Auguste Comte définit l’individu une abstraction sociale, définition qui est exactement à l’antipode de Contrat social et de la Déclaration des Droits. L’individu, de même qu’il n’est pensable que par le jeu de concepts sociaux, est produit en tant qu’homme civilisé par l’action de réalités sociales. Or « si la société humaine produit l’individu humain, dit M. Maurras, elle ne peut être composée de ce qu’elle produit, d’individus. La société est composée de sociétés, c’est-à-dire de groupements d’êtres humains qui pourront être hommes un jour à la faveur de la Société, mais auxquels il est naturel, en attendant, de vivre groupés, soit pour continuer la vie, comme c’est le cas des familles, soit pour la fortifier, l’accroître et l’embellir, c’est le cas des communes et des syndicats, des nations et des religions, des corps, des compagnies littéraires, scientifiques ou artistiques de toute sorte, M. Ferdinand Buisson et ses pareils se figurent que ces Associations sont des groupes fictifs auxquels l’État veut bien concéder l’existence et la vie ; mais il est dupe des formalités administratives.
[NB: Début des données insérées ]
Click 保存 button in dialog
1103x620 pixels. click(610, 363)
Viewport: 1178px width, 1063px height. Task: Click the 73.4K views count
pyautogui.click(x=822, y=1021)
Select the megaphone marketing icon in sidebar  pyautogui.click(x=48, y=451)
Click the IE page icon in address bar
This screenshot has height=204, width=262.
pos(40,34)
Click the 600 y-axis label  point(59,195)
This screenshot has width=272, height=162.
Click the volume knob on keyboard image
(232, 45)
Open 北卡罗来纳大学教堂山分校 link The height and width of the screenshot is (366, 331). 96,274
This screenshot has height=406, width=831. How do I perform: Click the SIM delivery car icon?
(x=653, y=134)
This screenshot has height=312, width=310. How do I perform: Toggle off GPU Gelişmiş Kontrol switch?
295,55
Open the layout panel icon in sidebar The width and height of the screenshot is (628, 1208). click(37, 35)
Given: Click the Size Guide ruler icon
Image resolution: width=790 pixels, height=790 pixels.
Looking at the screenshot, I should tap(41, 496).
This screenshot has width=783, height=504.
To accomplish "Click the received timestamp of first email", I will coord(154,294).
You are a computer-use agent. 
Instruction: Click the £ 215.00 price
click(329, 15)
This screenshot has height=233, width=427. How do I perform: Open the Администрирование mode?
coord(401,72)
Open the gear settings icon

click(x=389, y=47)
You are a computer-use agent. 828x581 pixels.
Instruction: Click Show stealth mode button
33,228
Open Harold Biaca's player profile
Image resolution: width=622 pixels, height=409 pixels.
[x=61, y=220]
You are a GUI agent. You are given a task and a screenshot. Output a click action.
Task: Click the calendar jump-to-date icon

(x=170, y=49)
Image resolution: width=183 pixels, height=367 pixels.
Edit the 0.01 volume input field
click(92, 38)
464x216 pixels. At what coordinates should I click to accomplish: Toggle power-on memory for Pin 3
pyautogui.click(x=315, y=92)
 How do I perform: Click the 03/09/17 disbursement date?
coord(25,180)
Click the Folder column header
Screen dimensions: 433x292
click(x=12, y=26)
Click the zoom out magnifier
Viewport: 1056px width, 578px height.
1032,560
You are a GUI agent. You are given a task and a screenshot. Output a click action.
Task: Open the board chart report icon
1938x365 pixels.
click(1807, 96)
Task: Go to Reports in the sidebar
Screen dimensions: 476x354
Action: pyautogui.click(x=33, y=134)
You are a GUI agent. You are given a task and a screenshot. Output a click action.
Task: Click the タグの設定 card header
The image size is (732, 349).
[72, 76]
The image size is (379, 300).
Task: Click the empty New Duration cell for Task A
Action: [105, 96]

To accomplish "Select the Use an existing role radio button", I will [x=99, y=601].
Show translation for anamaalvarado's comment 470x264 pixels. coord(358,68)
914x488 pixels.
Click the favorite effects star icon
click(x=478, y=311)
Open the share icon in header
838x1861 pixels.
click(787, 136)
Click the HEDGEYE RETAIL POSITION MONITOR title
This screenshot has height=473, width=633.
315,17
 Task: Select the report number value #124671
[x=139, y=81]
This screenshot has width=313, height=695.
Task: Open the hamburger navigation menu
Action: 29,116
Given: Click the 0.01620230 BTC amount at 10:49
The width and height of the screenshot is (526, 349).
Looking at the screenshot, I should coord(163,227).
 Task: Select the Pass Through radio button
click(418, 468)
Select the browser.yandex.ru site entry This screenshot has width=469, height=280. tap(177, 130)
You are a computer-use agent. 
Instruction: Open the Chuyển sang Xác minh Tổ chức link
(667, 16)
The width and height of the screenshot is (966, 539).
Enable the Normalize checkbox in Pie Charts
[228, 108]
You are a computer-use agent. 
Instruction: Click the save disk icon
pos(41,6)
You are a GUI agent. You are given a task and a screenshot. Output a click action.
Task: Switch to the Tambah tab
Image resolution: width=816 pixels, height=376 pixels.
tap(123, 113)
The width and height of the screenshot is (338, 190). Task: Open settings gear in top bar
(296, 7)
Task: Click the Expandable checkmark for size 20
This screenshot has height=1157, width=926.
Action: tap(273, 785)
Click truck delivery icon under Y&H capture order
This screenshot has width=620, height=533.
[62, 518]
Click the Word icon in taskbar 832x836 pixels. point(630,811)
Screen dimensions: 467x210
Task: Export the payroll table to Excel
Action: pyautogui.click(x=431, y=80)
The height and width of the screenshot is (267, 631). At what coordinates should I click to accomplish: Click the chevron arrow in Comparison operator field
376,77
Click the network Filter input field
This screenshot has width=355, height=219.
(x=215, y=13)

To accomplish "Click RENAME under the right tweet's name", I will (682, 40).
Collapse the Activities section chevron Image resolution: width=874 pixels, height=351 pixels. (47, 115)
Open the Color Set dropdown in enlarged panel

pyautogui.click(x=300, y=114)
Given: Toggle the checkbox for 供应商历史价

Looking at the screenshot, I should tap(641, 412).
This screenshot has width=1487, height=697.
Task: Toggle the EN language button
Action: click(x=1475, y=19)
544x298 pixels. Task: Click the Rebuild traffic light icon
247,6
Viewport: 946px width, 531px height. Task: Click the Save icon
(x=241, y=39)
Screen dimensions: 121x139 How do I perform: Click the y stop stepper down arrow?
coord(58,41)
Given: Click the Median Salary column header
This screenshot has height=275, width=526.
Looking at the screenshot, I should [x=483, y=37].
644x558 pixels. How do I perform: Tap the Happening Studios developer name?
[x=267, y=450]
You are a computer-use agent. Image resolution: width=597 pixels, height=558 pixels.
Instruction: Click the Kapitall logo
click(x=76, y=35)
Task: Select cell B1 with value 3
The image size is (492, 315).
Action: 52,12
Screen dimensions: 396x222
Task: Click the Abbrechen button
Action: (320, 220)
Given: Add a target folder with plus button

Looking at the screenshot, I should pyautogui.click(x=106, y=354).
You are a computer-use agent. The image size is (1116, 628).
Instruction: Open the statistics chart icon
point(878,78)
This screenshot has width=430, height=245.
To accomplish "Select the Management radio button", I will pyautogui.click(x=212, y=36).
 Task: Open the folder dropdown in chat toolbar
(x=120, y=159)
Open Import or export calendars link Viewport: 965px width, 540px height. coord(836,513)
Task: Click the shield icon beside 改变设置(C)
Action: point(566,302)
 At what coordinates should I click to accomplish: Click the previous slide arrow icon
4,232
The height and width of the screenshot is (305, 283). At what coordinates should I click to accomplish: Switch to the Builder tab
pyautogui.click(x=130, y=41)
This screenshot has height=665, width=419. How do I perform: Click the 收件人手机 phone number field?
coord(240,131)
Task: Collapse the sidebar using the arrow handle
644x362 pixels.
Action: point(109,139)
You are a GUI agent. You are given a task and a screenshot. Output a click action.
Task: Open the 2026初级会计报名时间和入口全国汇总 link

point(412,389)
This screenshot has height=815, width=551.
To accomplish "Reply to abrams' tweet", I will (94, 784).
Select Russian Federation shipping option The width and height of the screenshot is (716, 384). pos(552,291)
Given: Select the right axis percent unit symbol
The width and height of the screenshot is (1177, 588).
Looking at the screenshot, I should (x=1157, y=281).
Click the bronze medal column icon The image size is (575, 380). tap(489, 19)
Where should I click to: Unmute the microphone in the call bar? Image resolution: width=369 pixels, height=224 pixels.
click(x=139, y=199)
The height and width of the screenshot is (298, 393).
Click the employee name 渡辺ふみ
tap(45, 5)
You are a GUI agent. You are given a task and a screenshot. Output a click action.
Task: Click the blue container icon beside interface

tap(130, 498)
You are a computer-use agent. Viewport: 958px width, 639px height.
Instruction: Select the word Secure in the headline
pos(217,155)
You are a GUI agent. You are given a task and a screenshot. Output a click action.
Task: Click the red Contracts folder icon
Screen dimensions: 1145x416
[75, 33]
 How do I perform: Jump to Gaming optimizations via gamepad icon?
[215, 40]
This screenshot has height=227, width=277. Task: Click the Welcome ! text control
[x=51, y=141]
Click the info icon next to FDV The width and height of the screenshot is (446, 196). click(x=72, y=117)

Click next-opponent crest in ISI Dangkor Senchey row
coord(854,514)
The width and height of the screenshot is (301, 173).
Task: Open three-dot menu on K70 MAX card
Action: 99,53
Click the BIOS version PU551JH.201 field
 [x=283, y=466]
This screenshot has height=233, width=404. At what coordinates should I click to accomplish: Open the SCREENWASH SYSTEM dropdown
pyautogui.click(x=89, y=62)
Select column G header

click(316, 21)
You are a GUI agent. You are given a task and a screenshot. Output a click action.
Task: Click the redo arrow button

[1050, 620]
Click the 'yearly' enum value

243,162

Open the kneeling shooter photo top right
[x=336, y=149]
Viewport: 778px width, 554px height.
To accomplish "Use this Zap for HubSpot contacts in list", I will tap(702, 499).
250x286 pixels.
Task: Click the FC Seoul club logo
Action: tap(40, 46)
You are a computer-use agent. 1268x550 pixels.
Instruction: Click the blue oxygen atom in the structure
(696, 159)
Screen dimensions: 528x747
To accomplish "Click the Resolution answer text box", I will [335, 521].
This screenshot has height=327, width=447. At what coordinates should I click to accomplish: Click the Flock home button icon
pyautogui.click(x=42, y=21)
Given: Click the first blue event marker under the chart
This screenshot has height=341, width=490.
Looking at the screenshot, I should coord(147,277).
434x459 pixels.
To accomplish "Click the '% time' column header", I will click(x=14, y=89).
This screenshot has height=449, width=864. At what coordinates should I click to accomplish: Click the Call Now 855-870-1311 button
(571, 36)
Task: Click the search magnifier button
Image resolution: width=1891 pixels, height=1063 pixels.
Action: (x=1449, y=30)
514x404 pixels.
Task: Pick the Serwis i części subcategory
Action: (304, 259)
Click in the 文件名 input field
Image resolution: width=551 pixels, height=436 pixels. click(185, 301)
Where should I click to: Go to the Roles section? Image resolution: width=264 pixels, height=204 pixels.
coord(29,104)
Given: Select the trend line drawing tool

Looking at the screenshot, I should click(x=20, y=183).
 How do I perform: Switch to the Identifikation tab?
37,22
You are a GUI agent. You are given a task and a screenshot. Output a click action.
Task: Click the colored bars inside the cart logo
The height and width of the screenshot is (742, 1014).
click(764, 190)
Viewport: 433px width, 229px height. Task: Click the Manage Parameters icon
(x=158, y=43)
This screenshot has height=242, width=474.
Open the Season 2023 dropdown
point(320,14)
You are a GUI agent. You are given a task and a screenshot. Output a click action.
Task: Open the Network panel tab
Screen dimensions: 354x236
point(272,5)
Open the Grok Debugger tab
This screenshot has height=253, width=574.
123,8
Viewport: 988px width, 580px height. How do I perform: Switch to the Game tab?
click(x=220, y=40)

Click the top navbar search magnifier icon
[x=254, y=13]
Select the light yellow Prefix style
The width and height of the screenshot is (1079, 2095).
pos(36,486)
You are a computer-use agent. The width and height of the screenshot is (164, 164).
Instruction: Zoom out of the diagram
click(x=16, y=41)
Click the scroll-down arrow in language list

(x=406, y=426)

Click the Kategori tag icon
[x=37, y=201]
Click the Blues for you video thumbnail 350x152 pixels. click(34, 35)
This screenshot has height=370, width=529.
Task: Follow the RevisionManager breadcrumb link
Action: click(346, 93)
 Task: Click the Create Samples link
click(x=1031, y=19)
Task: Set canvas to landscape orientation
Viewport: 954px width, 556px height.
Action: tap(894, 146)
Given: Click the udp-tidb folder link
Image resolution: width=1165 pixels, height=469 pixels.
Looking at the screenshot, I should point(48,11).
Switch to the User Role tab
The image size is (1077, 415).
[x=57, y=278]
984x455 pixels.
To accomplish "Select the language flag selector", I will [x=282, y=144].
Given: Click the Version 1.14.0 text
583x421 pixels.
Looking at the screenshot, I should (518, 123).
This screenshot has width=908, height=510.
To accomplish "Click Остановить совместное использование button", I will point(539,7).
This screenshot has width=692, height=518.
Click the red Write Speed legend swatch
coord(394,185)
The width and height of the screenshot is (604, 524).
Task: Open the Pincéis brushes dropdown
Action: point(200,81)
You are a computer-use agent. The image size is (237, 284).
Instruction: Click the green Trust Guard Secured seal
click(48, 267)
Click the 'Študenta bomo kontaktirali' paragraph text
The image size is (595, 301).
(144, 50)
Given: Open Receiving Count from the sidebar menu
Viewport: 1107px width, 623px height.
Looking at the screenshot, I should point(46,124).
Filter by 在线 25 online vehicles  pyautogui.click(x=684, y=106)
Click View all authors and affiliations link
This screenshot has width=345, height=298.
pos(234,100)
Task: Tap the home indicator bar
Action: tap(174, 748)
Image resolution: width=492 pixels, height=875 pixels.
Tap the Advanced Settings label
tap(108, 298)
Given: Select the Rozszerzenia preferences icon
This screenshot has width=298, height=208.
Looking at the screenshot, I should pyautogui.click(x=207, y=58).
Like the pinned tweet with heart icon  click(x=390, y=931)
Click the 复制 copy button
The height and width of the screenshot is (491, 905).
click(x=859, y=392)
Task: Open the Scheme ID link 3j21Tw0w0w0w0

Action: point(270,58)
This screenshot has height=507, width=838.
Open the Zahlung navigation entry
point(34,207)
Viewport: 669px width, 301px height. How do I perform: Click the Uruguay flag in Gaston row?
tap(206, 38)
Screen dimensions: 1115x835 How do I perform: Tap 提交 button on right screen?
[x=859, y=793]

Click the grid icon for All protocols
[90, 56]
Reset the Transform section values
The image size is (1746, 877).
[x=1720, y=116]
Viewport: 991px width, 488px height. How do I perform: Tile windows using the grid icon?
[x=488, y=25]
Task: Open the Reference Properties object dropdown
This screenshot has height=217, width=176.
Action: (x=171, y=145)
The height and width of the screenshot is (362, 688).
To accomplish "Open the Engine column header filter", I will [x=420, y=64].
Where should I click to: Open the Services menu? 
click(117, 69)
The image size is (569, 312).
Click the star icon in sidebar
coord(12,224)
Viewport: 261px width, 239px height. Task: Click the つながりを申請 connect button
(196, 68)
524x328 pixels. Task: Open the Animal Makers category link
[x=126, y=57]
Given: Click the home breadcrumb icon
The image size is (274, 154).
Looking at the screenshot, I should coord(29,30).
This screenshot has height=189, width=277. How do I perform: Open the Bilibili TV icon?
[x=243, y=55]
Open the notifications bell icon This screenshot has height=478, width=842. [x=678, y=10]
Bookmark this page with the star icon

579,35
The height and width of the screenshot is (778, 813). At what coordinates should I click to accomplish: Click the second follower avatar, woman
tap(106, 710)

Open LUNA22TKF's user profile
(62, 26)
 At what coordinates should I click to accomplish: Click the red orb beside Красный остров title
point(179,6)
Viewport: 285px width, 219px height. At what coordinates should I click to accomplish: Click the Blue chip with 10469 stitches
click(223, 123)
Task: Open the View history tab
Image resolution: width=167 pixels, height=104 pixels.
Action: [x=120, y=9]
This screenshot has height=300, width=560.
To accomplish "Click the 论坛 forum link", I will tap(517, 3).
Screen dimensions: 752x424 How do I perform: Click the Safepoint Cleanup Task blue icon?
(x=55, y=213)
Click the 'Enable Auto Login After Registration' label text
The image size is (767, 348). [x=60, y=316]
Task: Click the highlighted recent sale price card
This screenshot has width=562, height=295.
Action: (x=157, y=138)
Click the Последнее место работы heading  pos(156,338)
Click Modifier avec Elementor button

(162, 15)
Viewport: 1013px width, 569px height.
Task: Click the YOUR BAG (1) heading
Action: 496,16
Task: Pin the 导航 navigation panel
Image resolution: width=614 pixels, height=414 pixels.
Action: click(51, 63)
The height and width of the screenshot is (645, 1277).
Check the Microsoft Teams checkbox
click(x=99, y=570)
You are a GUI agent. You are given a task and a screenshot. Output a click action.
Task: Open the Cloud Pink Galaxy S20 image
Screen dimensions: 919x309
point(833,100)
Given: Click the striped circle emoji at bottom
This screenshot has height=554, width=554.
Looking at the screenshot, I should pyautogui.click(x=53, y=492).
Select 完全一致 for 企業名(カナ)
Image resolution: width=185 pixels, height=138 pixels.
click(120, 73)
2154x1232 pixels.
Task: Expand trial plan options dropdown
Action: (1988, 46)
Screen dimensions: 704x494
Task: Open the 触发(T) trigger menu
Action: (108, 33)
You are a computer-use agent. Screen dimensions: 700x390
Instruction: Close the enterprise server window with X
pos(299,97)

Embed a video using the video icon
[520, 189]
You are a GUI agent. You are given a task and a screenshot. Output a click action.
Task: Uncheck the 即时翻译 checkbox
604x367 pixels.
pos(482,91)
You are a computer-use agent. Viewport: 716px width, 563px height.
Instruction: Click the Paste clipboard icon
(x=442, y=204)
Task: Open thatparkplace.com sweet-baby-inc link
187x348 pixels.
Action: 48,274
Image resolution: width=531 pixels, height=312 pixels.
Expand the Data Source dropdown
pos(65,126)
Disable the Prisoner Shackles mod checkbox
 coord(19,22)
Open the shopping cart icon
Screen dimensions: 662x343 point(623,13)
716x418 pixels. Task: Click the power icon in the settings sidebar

Dans la réalité, l’État est de beaucoup postérieur à ces groupements. Il les reconnaît, il en tient registre. Il ne les crée pas. Comme elle est supérieure à l’individu, la société est supérieure à l’État. Il est aussi naturel à l’homme d’être d’un corps de métier que d’une famille et de tirer à l’arc ou de jouer aux boules que de se marier. Quand l’État se forme, non seulement les familles, mais des associations de toute sorte sont ou formées ou ébauchées depuis longtemps. Il est bien une pièce centrale de la société, mais ajustée pour la défendre et l’organiser, non pour la détruire[1]. »

  1. La Politique Religieuse, p. 223.